6. HMK’nın 362/2.maddesinde temyiz kesinlik sınırı hakkında “Alacağın tamamının dava edilmiş olması halinde, kararda asıl talebinin kabul edilmeyen bölümü kırk bin Türk Lirasını geçmeyen tarafın temyiz hakkı yoktur” sözcüğünün, yüksek mahkemeye erişim hakkının zorlaştırılmaması ve “adil yargılanma hakkı” kapsamında yorumlanması gerekir.
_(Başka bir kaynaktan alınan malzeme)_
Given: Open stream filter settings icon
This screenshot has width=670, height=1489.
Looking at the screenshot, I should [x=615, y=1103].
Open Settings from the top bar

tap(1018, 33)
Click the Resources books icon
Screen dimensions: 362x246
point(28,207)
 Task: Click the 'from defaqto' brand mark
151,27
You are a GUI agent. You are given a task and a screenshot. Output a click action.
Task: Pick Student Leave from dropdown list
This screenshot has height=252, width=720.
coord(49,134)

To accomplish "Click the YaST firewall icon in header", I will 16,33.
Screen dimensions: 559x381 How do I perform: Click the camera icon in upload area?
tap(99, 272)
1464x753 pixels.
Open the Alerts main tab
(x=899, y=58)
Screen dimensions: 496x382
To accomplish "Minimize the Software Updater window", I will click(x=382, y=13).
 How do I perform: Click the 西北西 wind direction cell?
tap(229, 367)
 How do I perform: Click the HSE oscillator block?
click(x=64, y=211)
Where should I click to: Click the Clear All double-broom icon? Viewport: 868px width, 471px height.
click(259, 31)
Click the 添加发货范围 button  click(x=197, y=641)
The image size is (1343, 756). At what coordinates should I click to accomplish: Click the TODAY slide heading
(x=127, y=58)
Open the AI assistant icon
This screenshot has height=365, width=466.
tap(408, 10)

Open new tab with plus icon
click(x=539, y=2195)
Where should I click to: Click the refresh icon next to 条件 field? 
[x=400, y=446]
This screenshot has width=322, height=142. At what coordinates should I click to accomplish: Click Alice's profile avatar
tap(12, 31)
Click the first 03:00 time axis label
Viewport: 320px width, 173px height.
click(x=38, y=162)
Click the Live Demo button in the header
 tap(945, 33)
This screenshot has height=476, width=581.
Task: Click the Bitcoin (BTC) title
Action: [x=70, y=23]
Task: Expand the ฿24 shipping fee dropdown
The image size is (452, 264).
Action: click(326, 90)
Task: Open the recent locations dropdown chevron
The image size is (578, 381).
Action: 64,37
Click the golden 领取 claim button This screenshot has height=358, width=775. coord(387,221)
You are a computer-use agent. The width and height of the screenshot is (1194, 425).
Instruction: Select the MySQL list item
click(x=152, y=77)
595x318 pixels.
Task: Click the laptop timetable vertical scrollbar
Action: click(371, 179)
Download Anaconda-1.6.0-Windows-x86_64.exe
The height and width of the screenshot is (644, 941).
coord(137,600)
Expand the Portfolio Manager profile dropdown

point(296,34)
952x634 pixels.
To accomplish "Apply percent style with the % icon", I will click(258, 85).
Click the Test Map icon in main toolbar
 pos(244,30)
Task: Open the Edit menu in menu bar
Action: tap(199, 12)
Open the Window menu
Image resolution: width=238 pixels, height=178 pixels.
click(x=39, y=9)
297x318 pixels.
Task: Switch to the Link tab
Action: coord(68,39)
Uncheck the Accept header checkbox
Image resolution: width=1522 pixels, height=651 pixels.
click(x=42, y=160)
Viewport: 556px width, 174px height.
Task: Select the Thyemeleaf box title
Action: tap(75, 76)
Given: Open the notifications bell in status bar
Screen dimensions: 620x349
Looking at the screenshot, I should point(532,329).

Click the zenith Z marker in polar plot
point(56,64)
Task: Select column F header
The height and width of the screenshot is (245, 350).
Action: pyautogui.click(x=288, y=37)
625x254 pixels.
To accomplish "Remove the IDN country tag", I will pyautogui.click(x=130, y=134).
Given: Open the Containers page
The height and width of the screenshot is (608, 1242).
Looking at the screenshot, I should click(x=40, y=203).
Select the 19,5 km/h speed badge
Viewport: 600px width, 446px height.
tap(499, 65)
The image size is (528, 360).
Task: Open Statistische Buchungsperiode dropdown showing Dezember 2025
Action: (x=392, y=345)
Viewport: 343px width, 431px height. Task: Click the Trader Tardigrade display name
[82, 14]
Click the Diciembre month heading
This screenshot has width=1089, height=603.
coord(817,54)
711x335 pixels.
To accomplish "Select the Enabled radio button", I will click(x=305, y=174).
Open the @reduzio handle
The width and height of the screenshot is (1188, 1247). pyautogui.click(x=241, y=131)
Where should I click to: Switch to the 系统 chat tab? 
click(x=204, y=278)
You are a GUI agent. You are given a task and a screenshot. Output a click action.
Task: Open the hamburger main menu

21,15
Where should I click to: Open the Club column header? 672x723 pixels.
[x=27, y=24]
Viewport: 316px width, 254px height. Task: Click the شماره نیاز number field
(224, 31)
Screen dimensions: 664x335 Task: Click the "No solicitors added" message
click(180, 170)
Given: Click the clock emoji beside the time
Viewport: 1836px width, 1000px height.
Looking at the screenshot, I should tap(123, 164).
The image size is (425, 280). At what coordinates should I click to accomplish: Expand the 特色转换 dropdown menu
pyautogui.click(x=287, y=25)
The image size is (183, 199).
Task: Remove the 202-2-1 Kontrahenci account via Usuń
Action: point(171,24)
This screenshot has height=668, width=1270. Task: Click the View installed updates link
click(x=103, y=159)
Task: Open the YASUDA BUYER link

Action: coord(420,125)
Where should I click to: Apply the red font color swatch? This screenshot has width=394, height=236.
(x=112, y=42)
7. Somut olayda, davacı taraf 7.494 USD yönünden itirazın iptali talep edilmiş ve mahkemece davanın reddine karar verilmiş olup, Bölge Adliye Mahkemesinin karar tarihi olan 25.11.2021 tarihi itibariyle hüküm olunan (USD’nin efektif satış değeri olan 7,494x12,0370 MB ES Kuru=) 90.228 TL değer üzerinden temyiz kesinlik sınırının üzerinde olduğu anlaşıldığı halde Daire çoğunluğu tarafından temyiz isteminin miktar yönünden reddine karar verilmesini isabetli bulmuyorum.